KFAY
- Farmington, Arkansas; United States;
- Broadcast area: Fayetteville-Springdale-Rogers Metropolitan Area
- Frequency: 1030 kHz
- Branding: NewsTalk 1030

Programming
- Format: Talk radio
- Affiliations: ABC News Radio; Westwood One;

Ownership
- Owner: Cumulus Media; (Cumulus Licensing LLC);
- Sister stations: KAMO-FM, KKEG, KMCK-FM, KQSM-FM, KRMW, KYNG

History
- First air date: January 28, 1947
- Former call signs: KGRH (1947–1958); KHOG (1958–1986);
- Former frequencies: 1450 kHz (1947–1961); 1440 kHz (1961–1984);
- Call sign meaning: Fayetteville

Technical information
- Licensing authority: FCC
- Facility ID: 16573
- Class: B
- Power: 6,000 watts (day); 1,000 watts (night);

Links
- Public license information: Public file; LMS;
- Webcast: Listen live
- Website: newstalk1030.com

= KFAY =

KFAY (1030 AM, "NewsTalk 1030") is a radio station serving the Fayetteville, Arkansas, area with a talk format. It is under ownership of Cumulus Media.
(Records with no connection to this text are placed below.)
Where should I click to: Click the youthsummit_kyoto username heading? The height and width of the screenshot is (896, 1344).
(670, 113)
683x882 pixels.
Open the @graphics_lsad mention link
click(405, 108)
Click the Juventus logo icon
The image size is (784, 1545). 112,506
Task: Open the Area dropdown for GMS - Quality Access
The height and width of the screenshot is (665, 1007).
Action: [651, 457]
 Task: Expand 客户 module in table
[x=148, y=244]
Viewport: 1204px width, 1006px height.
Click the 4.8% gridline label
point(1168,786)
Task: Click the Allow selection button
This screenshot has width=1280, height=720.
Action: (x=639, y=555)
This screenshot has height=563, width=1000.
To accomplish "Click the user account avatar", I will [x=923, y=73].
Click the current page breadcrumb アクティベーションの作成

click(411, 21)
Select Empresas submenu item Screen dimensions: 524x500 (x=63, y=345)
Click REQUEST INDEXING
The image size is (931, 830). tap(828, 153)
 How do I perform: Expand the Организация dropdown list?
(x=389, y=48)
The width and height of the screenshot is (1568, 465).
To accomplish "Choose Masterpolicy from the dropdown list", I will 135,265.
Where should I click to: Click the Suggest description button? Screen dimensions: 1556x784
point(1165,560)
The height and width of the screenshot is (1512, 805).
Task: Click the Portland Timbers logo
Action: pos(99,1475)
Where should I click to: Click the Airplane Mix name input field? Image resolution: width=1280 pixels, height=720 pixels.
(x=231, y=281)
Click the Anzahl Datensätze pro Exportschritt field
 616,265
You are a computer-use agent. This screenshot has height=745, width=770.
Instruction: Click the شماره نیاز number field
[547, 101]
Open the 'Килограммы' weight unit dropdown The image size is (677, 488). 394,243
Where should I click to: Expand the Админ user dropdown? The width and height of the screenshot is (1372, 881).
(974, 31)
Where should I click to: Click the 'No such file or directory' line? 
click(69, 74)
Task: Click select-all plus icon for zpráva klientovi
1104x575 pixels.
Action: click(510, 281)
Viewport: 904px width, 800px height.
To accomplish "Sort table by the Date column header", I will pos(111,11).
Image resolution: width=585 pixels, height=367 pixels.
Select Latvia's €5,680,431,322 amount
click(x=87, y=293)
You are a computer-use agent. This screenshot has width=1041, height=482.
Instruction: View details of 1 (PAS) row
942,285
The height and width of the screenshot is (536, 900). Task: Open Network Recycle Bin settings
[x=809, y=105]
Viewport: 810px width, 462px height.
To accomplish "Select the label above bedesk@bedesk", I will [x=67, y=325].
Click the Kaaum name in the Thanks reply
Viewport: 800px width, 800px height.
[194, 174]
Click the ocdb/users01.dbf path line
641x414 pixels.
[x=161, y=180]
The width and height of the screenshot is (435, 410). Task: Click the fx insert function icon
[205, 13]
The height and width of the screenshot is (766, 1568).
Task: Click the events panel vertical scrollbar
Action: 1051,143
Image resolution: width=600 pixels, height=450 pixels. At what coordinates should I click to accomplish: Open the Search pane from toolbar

KFAY originally signed on as KGRH 1450 kHz, licensed to Fayetteville. It later changed callsign to KHOG and moved to 1440 kHz. KHOG programmed a top-40 format in the 1970s. KHOG moved from 1440 kHz to 1030 kHz frequency in the mid-1980s under the ownership of Broadcast Associates. KHOG, however, was only on the more powerful 1030 signal for less than three years. Broadcast Associates was late to get FM signals for its stations and ultimately decided to exit the Fayetteville market. Demaree Media, which owned crosstown KFAY 1250 and KKEG 92.1, arranged a deal to acquire 1030, sending KFAY there. KHOG went to 1250 and was sent to a religious broadcaster who took over the station and rechristened it KOFC.